In the conservatory he whistled as he had done the preceding evening; but he was not kept waiting. Renée came and unfastened the glass door of the small drawingroom, and led the way upstairs without a word. She had that instant come back from a ball at the Hotel de Ville. She still wore her dress of white puffed tulle, covered with satin bows; the skirts of the satin bodice were edged with a broad border of white bugles, which the light of the candles tinged with blue and pink. Upstairs, when Maxime looked at her, he was touched by her pallor and the deep emotion that stifled her utterance. She had evidently not expected him, she still quivered all over at seeing him arrive as usual, with his quiet, wheedling air. Céleste returned from the wardrobe-room, where she had been to fetch a nightdress, and the lovers remained silent, waiting for the girl to go. As a rule they did not mind what they said before her; but they felt ashamed of the things that were on their lips. Renée told Céleste to undress her in the bedroom, where there was a big fire. The lady’s-maid removed the pins, took off each article of finery separately, without hurrying herself. And Maxime, bored, mechanically took up the nightdress, which was lying on a chair beside him, and warmed it before the fire, leaning forward with arms outstretched. He had been used in happier times to do this little service for Renée. She felt moved when she saw him daintily holding, the nightgown to the fire. Then, as Céleste had not yet finished:
“Did you enjoy yourself at the ball?” he asked.
“Oh no, it’s always the same thing, you know,” she replied. “Far too many people, a regular crush.”
He turned the nightgown, which was hot on one side.
“What did Adeline wear?”
“Mauve, a badly thought-out dress…. She is short, and yet she dotes on flounces.”
They talked of the other women. Maxime was now burning his fingers with the chemise.
“But you’ll scorch it,” said Renée, whose voice sounded maternally caressing.
Céleste took the chemise from the young man’s hands. He rose and went over to the great pink-and-gray bed, fixing his eyes on one of the embroidered bouquets on the curtains, so as to turn away his head and not see Renée’s naked breasts. He did this by intuition. He no longer considered himself her lover, he had no longer the right to look. Then he took a cigar from his pocket and lighted it. Renée had given him permission to smoke in her room. At last Céleste withdrew, leaving the young woman by the fireside, all white in her nightdress.
Maxime walked about a few seconds longer, without speaking, glancing at Renée, who seemed to be seized with a fresh shudder. And stationing himself before the fire, with his cigar between his teeth, he asked abruptly:
“Why didn’t you tell me that it was my father who was with you last night?”

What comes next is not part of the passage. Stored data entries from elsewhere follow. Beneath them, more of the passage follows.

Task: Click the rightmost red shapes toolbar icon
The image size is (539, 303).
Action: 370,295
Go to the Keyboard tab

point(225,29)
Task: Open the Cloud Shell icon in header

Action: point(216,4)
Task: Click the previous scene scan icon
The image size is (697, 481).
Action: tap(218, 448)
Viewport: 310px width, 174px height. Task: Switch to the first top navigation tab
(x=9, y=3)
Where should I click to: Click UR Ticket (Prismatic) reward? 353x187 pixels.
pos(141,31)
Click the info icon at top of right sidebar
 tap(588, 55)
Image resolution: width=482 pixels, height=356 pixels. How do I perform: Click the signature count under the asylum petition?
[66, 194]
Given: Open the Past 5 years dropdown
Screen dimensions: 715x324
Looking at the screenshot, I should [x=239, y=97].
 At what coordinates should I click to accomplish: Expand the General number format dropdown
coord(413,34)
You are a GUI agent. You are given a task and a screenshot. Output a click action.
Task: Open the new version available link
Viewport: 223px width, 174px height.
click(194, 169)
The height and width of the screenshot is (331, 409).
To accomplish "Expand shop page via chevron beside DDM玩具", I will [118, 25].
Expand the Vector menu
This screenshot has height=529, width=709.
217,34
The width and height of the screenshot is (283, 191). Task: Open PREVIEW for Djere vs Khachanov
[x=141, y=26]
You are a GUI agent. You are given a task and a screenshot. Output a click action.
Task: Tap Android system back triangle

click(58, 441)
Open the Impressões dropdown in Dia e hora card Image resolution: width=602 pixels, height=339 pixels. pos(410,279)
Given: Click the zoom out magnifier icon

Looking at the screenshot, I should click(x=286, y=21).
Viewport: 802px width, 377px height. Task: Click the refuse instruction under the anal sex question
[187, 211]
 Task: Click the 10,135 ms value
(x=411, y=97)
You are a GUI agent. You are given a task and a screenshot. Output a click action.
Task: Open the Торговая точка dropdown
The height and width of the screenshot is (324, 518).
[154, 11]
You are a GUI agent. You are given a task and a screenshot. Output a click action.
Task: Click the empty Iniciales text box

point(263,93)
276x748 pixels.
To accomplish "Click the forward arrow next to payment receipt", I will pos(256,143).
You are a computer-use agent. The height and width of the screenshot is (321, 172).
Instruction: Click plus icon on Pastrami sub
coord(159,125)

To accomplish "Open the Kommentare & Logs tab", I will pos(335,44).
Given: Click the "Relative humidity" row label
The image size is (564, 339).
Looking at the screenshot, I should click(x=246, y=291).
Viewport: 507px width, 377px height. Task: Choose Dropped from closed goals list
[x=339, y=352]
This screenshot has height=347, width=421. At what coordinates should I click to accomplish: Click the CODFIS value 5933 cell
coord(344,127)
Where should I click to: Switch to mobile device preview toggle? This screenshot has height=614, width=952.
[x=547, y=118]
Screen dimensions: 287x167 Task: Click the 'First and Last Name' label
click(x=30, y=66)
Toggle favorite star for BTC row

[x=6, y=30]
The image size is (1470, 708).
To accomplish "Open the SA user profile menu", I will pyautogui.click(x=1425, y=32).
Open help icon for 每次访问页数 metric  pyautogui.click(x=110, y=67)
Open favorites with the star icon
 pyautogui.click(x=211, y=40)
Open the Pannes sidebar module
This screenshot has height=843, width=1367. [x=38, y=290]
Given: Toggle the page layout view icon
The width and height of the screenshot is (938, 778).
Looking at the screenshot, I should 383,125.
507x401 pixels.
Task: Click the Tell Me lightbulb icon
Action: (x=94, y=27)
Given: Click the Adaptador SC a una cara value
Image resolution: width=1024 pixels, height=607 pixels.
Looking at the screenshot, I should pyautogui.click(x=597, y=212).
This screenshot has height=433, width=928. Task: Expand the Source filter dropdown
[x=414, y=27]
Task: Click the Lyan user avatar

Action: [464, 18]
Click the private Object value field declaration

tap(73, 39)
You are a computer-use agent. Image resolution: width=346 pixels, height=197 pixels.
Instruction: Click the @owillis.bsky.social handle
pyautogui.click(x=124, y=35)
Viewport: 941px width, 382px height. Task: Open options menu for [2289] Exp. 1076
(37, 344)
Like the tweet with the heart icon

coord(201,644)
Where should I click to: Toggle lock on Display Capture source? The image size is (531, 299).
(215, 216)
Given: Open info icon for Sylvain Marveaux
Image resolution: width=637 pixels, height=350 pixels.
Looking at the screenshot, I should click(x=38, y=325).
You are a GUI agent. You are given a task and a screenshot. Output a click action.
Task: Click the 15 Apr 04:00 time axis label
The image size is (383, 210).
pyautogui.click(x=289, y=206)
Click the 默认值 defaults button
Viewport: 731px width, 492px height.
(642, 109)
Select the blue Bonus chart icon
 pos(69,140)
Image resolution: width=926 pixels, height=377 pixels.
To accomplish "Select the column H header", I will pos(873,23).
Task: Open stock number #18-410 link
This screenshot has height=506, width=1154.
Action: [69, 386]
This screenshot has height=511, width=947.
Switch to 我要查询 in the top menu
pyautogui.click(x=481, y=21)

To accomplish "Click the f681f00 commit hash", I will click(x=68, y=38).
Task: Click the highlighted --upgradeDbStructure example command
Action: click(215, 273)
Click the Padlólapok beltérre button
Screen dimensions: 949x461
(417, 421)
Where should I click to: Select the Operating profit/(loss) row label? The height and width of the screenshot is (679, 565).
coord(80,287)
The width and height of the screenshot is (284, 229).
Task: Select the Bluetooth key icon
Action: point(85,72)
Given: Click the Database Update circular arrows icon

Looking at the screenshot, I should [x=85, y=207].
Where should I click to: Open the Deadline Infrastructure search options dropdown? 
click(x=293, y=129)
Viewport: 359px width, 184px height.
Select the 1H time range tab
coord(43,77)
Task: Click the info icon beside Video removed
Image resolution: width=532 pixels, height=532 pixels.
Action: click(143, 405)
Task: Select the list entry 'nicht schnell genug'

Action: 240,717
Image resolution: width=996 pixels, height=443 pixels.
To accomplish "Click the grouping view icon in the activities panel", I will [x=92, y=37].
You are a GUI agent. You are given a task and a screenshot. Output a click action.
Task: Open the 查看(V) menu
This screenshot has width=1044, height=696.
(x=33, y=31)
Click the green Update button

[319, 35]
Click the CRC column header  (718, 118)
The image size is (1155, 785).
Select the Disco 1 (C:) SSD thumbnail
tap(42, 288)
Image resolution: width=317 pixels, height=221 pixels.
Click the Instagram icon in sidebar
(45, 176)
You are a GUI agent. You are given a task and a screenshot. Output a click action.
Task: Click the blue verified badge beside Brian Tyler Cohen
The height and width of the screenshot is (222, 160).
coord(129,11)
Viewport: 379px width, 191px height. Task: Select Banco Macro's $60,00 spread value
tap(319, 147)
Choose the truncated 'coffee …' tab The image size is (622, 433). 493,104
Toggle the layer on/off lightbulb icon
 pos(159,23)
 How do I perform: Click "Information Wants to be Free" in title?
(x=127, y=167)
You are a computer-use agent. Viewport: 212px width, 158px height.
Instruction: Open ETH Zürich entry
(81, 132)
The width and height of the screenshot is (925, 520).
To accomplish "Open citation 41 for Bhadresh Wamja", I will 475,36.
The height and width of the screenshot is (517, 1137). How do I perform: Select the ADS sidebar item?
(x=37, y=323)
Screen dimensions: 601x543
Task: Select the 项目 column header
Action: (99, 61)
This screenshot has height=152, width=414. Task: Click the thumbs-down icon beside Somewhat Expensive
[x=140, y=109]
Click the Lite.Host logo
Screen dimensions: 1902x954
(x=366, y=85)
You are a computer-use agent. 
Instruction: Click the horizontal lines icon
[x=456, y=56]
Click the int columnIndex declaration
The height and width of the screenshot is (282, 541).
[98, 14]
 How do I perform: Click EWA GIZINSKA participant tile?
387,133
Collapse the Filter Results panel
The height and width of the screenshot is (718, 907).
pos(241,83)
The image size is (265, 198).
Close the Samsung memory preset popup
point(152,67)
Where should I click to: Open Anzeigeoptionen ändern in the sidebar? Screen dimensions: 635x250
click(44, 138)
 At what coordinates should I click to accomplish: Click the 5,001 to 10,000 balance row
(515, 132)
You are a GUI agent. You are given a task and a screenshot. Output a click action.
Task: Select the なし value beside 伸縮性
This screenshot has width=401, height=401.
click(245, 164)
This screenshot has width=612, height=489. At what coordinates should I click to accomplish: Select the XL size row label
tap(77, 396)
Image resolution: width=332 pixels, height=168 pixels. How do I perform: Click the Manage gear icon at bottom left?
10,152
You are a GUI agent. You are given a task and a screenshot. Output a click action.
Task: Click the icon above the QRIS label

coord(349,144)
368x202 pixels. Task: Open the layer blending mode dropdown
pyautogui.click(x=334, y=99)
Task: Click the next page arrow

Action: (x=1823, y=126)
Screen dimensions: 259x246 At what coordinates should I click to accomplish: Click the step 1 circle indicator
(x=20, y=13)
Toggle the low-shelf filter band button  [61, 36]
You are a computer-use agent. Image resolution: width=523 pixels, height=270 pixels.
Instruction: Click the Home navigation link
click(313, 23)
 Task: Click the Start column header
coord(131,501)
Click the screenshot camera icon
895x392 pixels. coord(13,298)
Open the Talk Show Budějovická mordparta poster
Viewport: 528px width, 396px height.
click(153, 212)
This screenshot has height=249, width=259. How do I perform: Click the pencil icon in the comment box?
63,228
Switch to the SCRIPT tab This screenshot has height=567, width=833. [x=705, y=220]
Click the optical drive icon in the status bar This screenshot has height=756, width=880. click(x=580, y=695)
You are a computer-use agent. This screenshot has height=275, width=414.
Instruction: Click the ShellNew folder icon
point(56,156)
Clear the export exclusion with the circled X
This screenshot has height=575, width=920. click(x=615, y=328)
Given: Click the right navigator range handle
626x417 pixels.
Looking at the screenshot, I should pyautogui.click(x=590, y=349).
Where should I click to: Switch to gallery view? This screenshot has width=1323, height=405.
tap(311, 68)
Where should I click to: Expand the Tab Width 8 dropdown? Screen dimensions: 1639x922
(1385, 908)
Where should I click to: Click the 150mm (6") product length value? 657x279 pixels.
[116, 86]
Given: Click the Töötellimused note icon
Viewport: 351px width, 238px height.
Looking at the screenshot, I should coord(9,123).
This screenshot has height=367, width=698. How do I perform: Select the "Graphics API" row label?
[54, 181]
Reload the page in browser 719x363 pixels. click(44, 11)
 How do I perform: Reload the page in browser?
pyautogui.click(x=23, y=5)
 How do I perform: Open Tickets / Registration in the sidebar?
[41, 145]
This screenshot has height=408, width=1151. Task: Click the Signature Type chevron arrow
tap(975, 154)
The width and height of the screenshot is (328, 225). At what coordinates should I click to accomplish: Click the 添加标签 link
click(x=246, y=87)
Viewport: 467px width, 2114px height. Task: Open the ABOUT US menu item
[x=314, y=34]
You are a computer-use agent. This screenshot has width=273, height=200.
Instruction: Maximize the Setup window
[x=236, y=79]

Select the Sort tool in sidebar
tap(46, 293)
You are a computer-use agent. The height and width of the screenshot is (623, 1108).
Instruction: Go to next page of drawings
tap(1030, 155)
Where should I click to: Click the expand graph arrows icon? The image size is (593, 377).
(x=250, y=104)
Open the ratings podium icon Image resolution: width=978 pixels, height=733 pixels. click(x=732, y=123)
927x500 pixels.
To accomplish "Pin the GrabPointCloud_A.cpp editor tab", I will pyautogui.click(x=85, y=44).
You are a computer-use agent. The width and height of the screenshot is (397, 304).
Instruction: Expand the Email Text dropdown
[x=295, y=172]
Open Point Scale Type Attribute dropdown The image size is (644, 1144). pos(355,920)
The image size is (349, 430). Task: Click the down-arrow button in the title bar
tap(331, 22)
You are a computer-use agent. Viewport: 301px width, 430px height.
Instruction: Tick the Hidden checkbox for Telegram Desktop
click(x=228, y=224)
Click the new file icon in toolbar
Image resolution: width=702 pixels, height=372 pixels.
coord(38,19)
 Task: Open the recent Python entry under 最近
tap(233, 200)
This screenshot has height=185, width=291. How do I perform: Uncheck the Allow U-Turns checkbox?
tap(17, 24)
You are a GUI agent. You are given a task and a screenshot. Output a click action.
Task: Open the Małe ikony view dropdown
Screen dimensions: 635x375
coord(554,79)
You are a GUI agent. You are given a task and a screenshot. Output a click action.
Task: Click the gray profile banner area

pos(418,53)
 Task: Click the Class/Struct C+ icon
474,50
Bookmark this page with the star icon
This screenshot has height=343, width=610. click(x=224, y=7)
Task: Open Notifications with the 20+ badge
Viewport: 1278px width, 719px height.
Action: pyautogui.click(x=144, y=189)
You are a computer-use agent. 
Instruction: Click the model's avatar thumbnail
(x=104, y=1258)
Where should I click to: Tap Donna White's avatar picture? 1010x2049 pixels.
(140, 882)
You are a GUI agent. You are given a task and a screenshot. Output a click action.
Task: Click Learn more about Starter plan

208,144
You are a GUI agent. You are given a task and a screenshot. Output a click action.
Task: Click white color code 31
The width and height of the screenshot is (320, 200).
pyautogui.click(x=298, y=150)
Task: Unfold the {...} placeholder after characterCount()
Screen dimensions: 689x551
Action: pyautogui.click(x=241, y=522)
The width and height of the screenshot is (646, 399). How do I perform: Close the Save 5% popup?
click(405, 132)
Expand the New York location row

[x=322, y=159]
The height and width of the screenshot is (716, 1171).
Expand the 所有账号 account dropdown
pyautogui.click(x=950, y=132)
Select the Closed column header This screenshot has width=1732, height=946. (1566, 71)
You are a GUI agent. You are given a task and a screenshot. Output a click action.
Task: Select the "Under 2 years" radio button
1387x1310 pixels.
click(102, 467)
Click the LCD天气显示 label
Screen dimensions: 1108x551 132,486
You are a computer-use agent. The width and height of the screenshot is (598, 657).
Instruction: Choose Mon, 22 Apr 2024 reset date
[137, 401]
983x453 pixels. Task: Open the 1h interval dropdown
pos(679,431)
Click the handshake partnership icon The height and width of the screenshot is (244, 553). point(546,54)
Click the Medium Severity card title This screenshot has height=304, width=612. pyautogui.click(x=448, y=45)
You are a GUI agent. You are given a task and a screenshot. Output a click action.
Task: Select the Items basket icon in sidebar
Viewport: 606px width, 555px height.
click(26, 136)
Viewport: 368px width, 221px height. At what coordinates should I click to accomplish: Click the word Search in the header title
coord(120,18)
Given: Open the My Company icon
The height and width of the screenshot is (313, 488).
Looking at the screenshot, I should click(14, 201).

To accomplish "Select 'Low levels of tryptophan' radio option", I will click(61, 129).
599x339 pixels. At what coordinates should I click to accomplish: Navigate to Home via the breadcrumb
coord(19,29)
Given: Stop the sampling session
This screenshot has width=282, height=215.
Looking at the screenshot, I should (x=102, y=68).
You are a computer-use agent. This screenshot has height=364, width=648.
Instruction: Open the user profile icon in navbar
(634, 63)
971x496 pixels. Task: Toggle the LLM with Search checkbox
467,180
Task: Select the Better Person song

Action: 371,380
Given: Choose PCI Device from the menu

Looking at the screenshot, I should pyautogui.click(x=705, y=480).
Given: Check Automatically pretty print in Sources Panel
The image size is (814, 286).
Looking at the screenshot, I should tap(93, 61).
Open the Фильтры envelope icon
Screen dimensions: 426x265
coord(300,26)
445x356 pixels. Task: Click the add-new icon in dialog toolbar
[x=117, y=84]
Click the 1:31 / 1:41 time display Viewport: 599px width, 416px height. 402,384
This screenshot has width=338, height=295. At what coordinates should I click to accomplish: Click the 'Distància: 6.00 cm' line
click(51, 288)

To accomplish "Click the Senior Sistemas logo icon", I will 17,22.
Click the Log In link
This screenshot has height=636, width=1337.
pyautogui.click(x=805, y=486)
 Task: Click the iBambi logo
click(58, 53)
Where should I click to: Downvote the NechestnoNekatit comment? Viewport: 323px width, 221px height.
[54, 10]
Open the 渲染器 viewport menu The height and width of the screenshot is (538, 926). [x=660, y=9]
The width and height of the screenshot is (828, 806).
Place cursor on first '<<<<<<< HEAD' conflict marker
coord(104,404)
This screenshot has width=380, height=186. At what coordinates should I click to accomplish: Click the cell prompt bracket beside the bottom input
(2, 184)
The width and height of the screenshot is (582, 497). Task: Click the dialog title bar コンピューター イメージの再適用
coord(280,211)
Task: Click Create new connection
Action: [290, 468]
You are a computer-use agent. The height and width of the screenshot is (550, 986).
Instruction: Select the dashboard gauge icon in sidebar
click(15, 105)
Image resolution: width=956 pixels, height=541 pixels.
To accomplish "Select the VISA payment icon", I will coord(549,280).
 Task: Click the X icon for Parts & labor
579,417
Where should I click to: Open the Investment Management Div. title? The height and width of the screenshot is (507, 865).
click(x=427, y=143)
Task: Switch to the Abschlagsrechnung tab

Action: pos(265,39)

She raised her head, her eyes wide open, with a look of supreme anguish; then a rush of blood crimsoned her features, and, overwhelmed with shame, she hid her face in her hands, stammering:
“You know that? you know that?…”
She recovered herself, she tried to lie.
“It’s not true…. Who told you?”
Maxime shrugged his shoulders.
“Why, my father himself, who thinks you jolly well made and talked to me about your hips.”
He had allowed a little vexation to show itself. But he began walking about again, and continued in a scolding but friendly voice between two puffs at his cigar:
“Really, I can’t understand you. You’re a strange woman. It was your own fault if I behaved like a brute yesterday. You ought to have told me it was my father, and I should have gone away quietly, don’t you see? What right have I?… But you go and tell me it’s M. de Saffré!”